* **Action item**: To complete the exercise, write out all the data exactly.

* **Stored data**:
<<<<

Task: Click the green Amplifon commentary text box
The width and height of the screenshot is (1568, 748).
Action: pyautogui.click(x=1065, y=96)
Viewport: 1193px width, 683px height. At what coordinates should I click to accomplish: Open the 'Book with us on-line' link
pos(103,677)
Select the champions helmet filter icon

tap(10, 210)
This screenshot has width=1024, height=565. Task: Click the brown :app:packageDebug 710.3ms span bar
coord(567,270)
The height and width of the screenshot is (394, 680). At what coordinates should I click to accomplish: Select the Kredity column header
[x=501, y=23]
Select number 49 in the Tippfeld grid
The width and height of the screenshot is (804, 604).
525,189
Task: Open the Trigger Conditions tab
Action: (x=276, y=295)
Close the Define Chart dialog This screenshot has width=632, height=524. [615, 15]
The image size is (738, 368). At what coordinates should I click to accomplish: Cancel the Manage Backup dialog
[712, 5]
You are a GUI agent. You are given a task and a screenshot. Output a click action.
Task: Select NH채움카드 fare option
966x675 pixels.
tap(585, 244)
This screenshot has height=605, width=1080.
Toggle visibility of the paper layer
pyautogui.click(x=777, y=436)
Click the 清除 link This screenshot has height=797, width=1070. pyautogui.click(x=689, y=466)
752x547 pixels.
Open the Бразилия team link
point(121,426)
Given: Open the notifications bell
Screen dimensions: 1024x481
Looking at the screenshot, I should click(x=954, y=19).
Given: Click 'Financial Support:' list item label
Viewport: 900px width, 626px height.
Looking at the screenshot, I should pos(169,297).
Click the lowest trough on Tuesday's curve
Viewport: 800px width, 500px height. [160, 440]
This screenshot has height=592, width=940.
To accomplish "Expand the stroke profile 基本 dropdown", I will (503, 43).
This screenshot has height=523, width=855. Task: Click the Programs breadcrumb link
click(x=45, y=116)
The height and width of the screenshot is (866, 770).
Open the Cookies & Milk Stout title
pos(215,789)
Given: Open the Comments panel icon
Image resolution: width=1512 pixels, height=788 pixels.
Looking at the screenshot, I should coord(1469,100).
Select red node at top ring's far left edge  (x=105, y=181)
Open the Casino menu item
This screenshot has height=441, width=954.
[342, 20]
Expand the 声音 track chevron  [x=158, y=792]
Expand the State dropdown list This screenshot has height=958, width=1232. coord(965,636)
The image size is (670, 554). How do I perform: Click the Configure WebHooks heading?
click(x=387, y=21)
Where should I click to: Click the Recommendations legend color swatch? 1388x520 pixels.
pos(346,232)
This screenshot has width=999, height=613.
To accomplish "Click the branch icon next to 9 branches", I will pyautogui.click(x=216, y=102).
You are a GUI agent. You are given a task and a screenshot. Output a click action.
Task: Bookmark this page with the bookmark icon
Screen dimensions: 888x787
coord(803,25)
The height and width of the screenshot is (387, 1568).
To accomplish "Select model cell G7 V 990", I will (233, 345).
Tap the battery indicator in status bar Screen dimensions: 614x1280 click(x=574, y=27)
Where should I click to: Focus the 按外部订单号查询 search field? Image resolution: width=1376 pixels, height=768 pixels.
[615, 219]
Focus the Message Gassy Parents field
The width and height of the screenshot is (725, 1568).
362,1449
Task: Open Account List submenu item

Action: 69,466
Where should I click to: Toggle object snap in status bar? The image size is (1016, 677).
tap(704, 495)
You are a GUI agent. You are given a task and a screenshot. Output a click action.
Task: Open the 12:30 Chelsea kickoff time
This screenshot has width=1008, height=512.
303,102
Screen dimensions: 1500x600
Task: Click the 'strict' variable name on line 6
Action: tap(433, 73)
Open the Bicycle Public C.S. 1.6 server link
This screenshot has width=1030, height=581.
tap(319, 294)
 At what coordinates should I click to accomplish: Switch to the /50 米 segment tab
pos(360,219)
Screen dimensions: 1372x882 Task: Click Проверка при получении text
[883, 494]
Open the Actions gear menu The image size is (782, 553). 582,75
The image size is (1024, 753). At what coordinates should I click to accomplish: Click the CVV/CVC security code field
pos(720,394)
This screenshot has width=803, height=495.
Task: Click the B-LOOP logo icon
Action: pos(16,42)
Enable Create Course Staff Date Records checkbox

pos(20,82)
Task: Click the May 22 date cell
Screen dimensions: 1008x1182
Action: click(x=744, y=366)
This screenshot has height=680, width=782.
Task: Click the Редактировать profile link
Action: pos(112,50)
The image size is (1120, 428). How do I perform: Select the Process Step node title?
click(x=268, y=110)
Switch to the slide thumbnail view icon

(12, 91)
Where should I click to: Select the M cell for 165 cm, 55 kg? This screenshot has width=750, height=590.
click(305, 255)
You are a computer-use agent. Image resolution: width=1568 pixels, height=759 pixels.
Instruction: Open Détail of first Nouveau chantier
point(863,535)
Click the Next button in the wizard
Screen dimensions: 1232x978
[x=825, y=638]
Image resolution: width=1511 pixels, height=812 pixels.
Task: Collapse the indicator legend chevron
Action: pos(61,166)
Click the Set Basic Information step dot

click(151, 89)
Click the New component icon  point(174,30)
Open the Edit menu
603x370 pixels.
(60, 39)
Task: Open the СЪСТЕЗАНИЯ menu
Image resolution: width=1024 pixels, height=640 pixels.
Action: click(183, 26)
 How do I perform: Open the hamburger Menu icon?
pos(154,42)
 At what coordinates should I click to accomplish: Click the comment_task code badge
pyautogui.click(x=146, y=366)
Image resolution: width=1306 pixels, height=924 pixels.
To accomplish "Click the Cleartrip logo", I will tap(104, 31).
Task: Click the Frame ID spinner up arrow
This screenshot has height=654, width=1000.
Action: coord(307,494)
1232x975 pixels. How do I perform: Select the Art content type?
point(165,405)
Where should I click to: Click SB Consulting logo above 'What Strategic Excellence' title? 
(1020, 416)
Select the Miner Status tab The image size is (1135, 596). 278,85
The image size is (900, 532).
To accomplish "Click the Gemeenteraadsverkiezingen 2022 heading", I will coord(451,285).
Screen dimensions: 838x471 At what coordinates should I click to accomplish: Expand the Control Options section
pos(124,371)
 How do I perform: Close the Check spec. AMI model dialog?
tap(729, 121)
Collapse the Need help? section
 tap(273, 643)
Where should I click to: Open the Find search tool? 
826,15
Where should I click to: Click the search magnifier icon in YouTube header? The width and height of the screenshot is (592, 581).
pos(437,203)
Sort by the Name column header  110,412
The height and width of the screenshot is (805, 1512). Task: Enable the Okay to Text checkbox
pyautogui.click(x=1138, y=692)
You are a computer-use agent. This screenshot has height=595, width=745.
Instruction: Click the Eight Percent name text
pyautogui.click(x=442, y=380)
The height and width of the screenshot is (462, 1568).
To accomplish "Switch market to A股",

>>>>

* **Response below**:
Task: Click the green Amplifon commentary text box
The width and height of the screenshot is (1568, 748).
Action: pyautogui.click(x=1065, y=96)
Viewport: 1193px width, 683px height. At what coordinates should I click to accomplish: Open the 'Book with us on-line' link
pos(103,677)
Select the champions helmet filter icon

tap(10, 210)
This screenshot has width=1024, height=565. Task: Click the brown :app:packageDebug 710.3ms span bar
coord(567,270)
The height and width of the screenshot is (394, 680). At what coordinates should I click to accomplish: Select the Kredity column header
[x=501, y=23]
Select number 49 in the Tippfeld grid
The width and height of the screenshot is (804, 604).
525,189
Task: Open the Trigger Conditions tab
Action: (x=276, y=295)
Close the Define Chart dialog This screenshot has width=632, height=524. [615, 15]
The image size is (738, 368). At what coordinates should I click to accomplish: Cancel the Manage Backup dialog
[712, 5]
You are a GUI agent. You are given a task and a screenshot. Output a click action.
Task: Select NH채움카드 fare option
966x675 pixels.
tap(585, 244)
This screenshot has height=605, width=1080.
Toggle visibility of the paper layer
pyautogui.click(x=777, y=436)
Click the 清除 link This screenshot has height=797, width=1070. pyautogui.click(x=689, y=466)
752x547 pixels.
Open the Бразилия team link
point(121,426)
Given: Open the notifications bell
Screen dimensions: 1024x481
Looking at the screenshot, I should click(x=954, y=19).
Given: Click 'Financial Support:' list item label
Viewport: 900px width, 626px height.
Looking at the screenshot, I should pos(169,297).
Click the lowest trough on Tuesday's curve
Viewport: 800px width, 500px height. [160, 440]
This screenshot has height=592, width=940.
To accomplish "Expand the stroke profile 基本 dropdown", I will (503, 43).
This screenshot has height=523, width=855. Task: Click the Programs breadcrumb link
click(x=45, y=116)
The height and width of the screenshot is (866, 770).
Open the Cookies & Milk Stout title
pos(215,789)
Given: Open the Comments panel icon
Image resolution: width=1512 pixels, height=788 pixels.
Looking at the screenshot, I should coord(1469,100).
Select red node at top ring's far left edge  (x=105, y=181)
Open the Casino menu item
This screenshot has height=441, width=954.
[342, 20]
Expand the 声音 track chevron  [x=158, y=792]
Expand the State dropdown list This screenshot has height=958, width=1232. coord(965,636)
The image size is (670, 554). How do I perform: Click the Configure WebHooks heading?
click(x=387, y=21)
Where should I click to: Click the Recommendations legend color swatch? 1388x520 pixels.
pos(346,232)
This screenshot has width=999, height=613.
To accomplish "Click the branch icon next to 9 branches", I will pyautogui.click(x=216, y=102).
You are a GUI agent. You are given a task and a screenshot. Output a click action.
Task: Bookmark this page with the bookmark icon
Screen dimensions: 888x787
coord(803,25)
The height and width of the screenshot is (387, 1568).
To accomplish "Select model cell G7 V 990", I will (233, 345).
Tap the battery indicator in status bar Screen dimensions: 614x1280 click(x=574, y=27)
Where should I click to: Focus the 按外部订单号查询 search field? Image resolution: width=1376 pixels, height=768 pixels.
[615, 219]
Focus the Message Gassy Parents field
The width and height of the screenshot is (725, 1568).
362,1449
Task: Open Account List submenu item

Action: 69,466
Where should I click to: Toggle object snap in status bar? The image size is (1016, 677).
tap(704, 495)
You are a GUI agent. You are given a task and a screenshot. Output a click action.
Task: Open the 12:30 Chelsea kickoff time
This screenshot has width=1008, height=512.
303,102
Screen dimensions: 1500x600
Task: Click the 'strict' variable name on line 6
Action: tap(433, 73)
Open the Bicycle Public C.S. 1.6 server link
This screenshot has width=1030, height=581.
tap(319, 294)
 At what coordinates should I click to accomplish: Switch to the /50 米 segment tab
pos(360,219)
Screen dimensions: 1372x882 Task: Click Проверка при получении text
[883, 494]
Open the Actions gear menu The image size is (782, 553). 582,75
The image size is (1024, 753). At what coordinates should I click to accomplish: Click the CVV/CVC security code field
pos(720,394)
This screenshot has width=803, height=495.
Task: Click the B-LOOP logo icon
Action: pos(16,42)
Enable Create Course Staff Date Records checkbox

pos(20,82)
Task: Click the May 22 date cell
Screen dimensions: 1008x1182
Action: click(x=744, y=366)
This screenshot has height=680, width=782.
Task: Click the Редактировать profile link
Action: pos(112,50)
The image size is (1120, 428). How do I perform: Select the Process Step node title?
click(x=268, y=110)
Switch to the slide thumbnail view icon

(12, 91)
Where should I click to: Select the M cell for 165 cm, 55 kg? This screenshot has width=750, height=590.
click(305, 255)
You are a computer-use agent. Image resolution: width=1568 pixels, height=759 pixels.
Instruction: Open Détail of first Nouveau chantier
point(863,535)
Click the Next button in the wizard
Screen dimensions: 1232x978
[x=825, y=638]
Image resolution: width=1511 pixels, height=812 pixels.
Task: Collapse the indicator legend chevron
Action: pos(61,166)
Click the Set Basic Information step dot

click(151, 89)
Click the New component icon  point(174,30)
Open the Edit menu
603x370 pixels.
(60, 39)
Task: Open the СЪСТЕЗАНИЯ menu
Image resolution: width=1024 pixels, height=640 pixels.
Action: click(183, 26)
 How do I perform: Open the hamburger Menu icon?
pos(154,42)
 At what coordinates should I click to accomplish: Click the comment_task code badge
pyautogui.click(x=146, y=366)
Image resolution: width=1306 pixels, height=924 pixels.
To accomplish "Click the Cleartrip logo", I will tap(104, 31).
Task: Click the Frame ID spinner up arrow
This screenshot has height=654, width=1000.
Action: coord(307,494)
1232x975 pixels. How do I perform: Select the Art content type?
point(165,405)
Where should I click to: Click SB Consulting logo above 'What Strategic Excellence' title? 
(1020, 416)
Select the Miner Status tab The image size is (1135, 596). 278,85
The image size is (900, 532).
To accomplish "Click the Gemeenteraadsverkiezingen 2022 heading", I will coord(451,285).
Screen dimensions: 838x471 At what coordinates should I click to accomplish: Expand the Control Options section
pos(124,371)
 How do I perform: Close the Check spec. AMI model dialog?
tap(729, 121)
Collapse the Need help? section
 tap(273, 643)
Where should I click to: Open the Find search tool? 
826,15
Where should I click to: Click the search magnifier icon in YouTube header? The width and height of the screenshot is (592, 581).
pos(437,203)
Sort by the Name column header  110,412
The height and width of the screenshot is (805, 1512). Task: Enable the Okay to Text checkbox
pyautogui.click(x=1138, y=692)
You are a computer-use agent. This screenshot has height=595, width=745.
Instruction: Click the Eight Percent name text
pyautogui.click(x=442, y=380)
The height and width of the screenshot is (462, 1568).
To accomplish "Switch market to A股",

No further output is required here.